For instance, there was this bizarre scenario:
Karen Hughes, the newly appointed (and confirmed) Under Secretary of State for Public Diplomacy and Public Affairs, had submitted to the relevant Senate committee a statement outlining the critical importance of PD, then concluded the nomination process by drawling (in effect), “Thanks for the honor, guys. Ah will get mah ass to Washington, eventually, but ah’d really rather spend the summer with mah kids.”
Shortly after Hughes finally showed up at Foggy Bottom, she took off on what was billed as a modest fact-finding trip that turned into a disastrous demonstration of what happens when a neophyte who should be all ears turns into a spokesperson who can’t hear.
The tour proved that the conventional wisdom about the Hughes appointment had been all wrong. Most pundits had assumed that Bush was signaling his belief in the importance of public diplomacy by appointing his communications Wonder Woman to the post. Her performance proved the opposite. (See several WorldView articles under Public Diplomacy, esp. those with "Hughes" in the title .)

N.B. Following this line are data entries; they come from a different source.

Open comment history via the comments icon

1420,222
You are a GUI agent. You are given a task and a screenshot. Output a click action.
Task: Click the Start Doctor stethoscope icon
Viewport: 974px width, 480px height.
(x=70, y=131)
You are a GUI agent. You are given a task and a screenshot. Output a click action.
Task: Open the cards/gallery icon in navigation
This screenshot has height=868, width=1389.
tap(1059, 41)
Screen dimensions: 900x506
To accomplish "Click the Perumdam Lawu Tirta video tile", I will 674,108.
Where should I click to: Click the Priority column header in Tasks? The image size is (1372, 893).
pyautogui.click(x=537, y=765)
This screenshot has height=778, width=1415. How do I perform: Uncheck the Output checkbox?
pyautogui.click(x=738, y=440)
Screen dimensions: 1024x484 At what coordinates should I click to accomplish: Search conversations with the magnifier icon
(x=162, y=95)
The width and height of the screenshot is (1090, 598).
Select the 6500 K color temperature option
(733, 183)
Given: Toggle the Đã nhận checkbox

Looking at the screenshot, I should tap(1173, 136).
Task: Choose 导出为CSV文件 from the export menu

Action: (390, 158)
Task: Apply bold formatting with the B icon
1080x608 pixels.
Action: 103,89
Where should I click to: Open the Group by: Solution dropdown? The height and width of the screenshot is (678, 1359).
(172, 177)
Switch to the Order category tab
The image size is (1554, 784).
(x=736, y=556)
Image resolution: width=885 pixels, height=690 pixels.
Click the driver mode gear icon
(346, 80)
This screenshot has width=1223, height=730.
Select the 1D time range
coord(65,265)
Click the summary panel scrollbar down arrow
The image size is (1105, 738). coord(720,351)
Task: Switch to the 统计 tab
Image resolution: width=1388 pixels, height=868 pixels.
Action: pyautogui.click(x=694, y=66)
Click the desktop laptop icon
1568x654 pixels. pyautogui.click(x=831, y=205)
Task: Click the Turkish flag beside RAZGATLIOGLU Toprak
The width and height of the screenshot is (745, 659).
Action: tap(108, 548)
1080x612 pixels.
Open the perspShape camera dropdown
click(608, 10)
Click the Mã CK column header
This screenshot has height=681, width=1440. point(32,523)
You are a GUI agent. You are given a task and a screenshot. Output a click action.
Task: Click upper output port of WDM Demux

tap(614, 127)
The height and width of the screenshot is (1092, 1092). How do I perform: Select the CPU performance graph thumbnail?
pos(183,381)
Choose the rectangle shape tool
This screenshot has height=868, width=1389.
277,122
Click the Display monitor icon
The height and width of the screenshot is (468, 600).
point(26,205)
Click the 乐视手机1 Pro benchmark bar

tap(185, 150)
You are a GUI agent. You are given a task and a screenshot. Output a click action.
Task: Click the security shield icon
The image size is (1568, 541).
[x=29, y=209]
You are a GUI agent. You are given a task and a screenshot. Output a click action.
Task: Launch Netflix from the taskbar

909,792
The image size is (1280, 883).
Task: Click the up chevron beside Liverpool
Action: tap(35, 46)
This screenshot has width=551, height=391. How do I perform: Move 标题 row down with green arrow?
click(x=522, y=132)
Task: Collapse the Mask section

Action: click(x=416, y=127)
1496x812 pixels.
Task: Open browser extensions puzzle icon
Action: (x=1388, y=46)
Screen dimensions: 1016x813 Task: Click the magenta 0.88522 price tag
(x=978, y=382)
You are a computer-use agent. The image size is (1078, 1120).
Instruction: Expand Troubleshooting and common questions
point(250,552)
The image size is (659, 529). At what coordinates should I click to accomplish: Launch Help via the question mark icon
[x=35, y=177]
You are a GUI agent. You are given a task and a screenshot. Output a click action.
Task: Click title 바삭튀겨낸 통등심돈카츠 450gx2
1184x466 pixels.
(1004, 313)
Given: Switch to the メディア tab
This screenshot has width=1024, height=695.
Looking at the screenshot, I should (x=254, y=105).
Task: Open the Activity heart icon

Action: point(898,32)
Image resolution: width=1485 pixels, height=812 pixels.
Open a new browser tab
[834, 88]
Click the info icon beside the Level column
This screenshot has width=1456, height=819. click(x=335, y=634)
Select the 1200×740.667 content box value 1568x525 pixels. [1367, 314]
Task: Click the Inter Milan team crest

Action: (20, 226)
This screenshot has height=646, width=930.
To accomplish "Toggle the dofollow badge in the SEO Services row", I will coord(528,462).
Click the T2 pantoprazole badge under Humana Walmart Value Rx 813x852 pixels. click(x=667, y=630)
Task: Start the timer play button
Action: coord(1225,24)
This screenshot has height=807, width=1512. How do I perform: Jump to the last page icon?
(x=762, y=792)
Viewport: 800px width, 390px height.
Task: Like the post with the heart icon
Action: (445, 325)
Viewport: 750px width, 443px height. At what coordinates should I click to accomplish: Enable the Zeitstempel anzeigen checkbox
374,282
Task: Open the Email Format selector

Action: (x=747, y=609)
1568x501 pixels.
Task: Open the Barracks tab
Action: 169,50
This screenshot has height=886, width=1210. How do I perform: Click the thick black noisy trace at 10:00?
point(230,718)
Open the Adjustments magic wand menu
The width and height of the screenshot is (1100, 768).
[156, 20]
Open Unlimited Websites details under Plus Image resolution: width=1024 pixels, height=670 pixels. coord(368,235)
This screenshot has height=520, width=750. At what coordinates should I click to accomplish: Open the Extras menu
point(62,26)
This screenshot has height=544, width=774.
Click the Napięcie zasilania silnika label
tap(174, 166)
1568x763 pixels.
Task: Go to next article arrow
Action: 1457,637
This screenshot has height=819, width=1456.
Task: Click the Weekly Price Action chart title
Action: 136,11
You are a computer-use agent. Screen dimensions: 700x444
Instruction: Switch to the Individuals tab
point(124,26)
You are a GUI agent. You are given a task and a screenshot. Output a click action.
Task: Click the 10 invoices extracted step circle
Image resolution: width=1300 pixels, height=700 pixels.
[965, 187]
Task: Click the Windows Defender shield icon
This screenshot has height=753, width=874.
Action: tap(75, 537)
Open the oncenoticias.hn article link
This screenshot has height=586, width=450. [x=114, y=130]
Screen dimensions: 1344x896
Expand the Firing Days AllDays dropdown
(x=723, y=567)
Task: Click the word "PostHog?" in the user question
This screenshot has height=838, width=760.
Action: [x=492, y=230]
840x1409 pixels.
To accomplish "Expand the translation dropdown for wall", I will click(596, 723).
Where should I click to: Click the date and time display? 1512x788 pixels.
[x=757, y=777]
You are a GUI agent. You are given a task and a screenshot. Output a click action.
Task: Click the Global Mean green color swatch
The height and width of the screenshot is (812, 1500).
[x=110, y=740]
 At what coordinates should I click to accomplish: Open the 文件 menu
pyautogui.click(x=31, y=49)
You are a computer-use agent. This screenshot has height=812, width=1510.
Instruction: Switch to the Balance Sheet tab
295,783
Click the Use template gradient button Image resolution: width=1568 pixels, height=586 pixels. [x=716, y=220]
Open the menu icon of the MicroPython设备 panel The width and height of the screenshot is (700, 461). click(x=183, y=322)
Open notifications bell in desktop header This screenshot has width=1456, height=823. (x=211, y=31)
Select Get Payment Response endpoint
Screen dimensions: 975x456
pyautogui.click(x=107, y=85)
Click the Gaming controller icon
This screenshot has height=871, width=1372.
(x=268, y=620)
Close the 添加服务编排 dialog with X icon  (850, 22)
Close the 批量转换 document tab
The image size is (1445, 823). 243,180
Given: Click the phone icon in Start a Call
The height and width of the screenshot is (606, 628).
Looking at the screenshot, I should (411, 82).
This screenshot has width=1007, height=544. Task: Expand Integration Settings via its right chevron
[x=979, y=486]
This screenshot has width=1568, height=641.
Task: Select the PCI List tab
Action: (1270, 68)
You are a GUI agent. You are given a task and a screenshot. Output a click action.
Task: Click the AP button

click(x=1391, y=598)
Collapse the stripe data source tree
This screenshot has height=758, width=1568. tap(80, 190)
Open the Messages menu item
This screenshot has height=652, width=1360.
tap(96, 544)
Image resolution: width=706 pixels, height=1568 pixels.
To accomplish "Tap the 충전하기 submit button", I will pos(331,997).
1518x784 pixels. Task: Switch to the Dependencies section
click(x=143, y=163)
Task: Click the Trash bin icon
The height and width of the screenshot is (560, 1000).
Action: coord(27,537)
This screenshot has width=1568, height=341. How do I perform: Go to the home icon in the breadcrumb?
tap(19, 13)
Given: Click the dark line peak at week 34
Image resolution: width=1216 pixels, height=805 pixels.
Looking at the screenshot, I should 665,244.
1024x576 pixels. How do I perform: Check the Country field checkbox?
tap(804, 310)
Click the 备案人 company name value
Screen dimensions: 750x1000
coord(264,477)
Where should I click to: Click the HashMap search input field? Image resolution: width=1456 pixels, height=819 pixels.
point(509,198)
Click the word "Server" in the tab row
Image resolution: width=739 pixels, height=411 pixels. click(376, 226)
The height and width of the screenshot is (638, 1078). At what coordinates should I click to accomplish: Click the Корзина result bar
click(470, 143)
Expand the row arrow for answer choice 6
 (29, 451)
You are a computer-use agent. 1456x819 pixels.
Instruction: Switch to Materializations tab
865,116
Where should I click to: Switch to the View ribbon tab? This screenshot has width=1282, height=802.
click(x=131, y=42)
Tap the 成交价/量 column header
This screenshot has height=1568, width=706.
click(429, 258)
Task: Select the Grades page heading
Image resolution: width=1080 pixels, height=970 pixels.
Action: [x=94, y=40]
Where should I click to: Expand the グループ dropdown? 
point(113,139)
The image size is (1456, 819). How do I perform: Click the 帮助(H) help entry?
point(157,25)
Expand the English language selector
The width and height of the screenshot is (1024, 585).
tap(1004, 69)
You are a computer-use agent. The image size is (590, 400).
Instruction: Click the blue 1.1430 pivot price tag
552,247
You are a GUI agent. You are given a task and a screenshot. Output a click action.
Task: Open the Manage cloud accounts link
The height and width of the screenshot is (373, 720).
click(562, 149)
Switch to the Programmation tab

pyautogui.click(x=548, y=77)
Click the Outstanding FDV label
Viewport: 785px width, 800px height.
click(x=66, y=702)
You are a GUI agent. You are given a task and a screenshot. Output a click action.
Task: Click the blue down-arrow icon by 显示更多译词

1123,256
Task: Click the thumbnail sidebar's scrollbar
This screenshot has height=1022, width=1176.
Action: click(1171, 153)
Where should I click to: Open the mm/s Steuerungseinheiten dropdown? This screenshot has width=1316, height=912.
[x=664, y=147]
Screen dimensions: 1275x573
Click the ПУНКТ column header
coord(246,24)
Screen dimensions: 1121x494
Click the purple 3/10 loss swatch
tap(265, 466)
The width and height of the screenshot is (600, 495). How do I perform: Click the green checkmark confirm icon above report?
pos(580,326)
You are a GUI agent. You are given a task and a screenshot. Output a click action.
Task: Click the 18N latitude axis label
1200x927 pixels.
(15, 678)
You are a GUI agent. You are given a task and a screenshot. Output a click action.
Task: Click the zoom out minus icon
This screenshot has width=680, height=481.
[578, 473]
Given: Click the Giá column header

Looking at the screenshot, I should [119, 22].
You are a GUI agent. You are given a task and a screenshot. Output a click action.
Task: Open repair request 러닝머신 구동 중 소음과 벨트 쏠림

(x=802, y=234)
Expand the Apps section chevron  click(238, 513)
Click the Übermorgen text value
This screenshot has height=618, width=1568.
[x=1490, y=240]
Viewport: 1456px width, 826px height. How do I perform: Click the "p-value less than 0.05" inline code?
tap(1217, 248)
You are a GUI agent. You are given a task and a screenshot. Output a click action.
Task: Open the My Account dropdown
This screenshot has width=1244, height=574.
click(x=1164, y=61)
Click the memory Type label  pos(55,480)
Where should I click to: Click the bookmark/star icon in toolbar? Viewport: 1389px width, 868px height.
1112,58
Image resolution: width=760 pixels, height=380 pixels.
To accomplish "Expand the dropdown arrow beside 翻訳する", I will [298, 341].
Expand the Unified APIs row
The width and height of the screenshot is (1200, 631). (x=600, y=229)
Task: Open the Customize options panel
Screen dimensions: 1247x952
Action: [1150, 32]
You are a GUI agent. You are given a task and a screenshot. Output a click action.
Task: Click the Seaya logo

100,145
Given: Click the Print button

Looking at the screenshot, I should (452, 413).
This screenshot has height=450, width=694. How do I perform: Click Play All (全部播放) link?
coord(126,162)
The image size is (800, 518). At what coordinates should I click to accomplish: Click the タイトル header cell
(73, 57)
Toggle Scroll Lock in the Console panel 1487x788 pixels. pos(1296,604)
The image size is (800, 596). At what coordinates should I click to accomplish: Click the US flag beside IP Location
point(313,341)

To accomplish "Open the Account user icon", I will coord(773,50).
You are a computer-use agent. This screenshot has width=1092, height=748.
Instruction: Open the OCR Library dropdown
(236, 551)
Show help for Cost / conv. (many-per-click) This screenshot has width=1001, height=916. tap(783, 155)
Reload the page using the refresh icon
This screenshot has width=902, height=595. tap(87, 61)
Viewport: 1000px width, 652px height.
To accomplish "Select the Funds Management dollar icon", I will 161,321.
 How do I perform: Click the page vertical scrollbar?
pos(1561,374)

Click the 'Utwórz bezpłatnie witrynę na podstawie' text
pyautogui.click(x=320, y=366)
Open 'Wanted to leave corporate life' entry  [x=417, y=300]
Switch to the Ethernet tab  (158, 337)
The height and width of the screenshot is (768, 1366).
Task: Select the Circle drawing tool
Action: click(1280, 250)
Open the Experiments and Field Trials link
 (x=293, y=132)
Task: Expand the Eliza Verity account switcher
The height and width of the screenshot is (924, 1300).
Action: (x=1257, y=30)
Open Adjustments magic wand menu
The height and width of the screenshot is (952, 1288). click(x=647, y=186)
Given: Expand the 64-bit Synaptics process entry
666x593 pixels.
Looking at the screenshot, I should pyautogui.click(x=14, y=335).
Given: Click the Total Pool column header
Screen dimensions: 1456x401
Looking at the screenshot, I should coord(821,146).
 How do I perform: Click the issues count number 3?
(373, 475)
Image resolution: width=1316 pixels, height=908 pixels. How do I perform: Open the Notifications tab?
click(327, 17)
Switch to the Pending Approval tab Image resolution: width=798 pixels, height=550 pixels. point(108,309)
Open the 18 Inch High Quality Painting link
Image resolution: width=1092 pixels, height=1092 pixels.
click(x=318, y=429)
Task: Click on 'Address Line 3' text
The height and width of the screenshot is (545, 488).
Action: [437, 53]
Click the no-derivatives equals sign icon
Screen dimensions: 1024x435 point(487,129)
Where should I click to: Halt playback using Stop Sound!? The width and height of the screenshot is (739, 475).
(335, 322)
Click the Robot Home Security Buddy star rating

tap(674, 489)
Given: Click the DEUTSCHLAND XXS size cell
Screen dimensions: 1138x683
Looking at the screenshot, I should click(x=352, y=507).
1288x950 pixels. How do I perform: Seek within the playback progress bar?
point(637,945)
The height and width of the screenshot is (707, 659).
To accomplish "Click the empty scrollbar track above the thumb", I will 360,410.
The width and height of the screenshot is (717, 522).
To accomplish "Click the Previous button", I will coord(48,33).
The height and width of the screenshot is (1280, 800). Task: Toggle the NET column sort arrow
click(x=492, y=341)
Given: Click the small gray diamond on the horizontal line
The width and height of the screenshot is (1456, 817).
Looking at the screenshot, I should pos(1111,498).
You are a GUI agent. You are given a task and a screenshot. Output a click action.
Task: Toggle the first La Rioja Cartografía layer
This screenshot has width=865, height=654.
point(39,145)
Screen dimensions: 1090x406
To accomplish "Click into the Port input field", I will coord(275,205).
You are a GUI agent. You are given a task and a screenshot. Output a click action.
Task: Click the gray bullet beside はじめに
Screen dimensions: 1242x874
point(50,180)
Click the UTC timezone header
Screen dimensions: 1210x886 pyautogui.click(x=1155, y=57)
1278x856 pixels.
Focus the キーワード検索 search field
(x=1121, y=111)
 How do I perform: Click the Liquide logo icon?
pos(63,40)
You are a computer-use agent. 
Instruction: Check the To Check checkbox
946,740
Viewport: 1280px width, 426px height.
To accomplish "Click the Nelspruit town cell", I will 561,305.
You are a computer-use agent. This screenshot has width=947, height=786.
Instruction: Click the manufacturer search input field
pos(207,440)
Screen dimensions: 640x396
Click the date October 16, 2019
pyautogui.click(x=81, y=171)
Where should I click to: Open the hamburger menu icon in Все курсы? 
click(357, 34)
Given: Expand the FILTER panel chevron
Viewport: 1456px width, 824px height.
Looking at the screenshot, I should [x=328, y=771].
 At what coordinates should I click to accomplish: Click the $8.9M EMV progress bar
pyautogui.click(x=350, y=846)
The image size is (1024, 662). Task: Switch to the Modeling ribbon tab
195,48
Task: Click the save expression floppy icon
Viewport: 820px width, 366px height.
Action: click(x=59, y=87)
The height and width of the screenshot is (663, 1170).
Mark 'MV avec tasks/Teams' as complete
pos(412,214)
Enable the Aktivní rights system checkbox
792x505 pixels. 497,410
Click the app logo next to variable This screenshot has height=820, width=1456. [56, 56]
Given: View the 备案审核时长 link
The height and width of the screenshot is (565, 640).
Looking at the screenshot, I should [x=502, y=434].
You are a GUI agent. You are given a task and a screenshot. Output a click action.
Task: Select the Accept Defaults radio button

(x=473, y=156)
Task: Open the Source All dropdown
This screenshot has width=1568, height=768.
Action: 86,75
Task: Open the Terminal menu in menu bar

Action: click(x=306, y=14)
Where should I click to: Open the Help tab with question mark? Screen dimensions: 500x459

So this is the way I see it: at some point during a commercial break in “Desperate Housewives” Hughes (who'd resigned from her White House duties for family reasons) whipped out her cell phone, called Washington and said, “Don’t get me wrong, Dubya, ah love mah kiddies, but ah’m jes’ plumb bored out of mah tree.” What was Bush to do? He couldn’t ignore an old colleague’s distress. Fortunately, the PD post was vacant, again, so he turned to Rove and said, “Whadaya think?” and Rove shrugged, “Whatever.”
As it turned out, the Hughes appointment served brilliantly to divert attention from the Bush administration's actual public information strategy, even as the calls for a more effective conventional public diplomacy program had been multiplying.